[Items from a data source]
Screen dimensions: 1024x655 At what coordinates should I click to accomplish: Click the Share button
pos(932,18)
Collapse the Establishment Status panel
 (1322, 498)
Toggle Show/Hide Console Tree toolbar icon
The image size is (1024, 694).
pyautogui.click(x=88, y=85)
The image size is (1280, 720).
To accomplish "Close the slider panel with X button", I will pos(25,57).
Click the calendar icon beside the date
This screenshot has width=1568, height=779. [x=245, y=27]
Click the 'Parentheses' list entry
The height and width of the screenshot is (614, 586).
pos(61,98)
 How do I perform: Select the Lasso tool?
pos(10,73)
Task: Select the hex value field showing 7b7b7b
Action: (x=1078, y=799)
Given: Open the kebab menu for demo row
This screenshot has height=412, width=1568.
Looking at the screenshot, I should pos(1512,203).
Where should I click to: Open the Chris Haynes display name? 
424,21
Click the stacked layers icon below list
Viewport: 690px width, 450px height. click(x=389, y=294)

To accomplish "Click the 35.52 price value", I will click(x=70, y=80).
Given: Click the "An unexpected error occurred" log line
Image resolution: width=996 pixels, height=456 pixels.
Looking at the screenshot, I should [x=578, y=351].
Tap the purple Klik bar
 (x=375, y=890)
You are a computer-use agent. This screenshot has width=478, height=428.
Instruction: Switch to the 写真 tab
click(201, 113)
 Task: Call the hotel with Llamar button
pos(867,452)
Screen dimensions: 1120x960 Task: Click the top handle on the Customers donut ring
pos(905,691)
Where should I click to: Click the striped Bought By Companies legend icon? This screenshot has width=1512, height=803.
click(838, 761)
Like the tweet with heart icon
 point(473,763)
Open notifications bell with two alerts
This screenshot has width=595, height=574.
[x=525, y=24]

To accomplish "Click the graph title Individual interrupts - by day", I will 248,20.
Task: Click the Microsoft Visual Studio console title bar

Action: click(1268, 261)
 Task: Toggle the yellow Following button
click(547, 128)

Problem statement. The response should contain only a verbatim copy of the lines from the line with "Image resolution: width=996" to the final line of the records.

Written solution.
Image resolution: width=996 pixels, height=456 pixels.
Looking at the screenshot, I should [x=578, y=351].
Tap the purple Klik bar
 (x=375, y=890)
You are a computer-use agent. This screenshot has width=478, height=428.
Instruction: Switch to the 写真 tab
click(201, 113)
 Task: Call the hotel with Llamar button
pos(867,452)
Screen dimensions: 1120x960 Task: Click the top handle on the Customers donut ring
pos(905,691)
Where should I click to: Click the striped Bought By Companies legend icon? This screenshot has width=1512, height=803.
click(838, 761)
Like the tweet with heart icon
 point(473,763)
Open notifications bell with two alerts
This screenshot has width=595, height=574.
[x=525, y=24]

To accomplish "Click the graph title Individual interrupts - by day", I will 248,20.
Task: Click the Microsoft Visual Studio console title bar

Action: click(1268, 261)
 Task: Toggle the yellow Following button
click(547, 128)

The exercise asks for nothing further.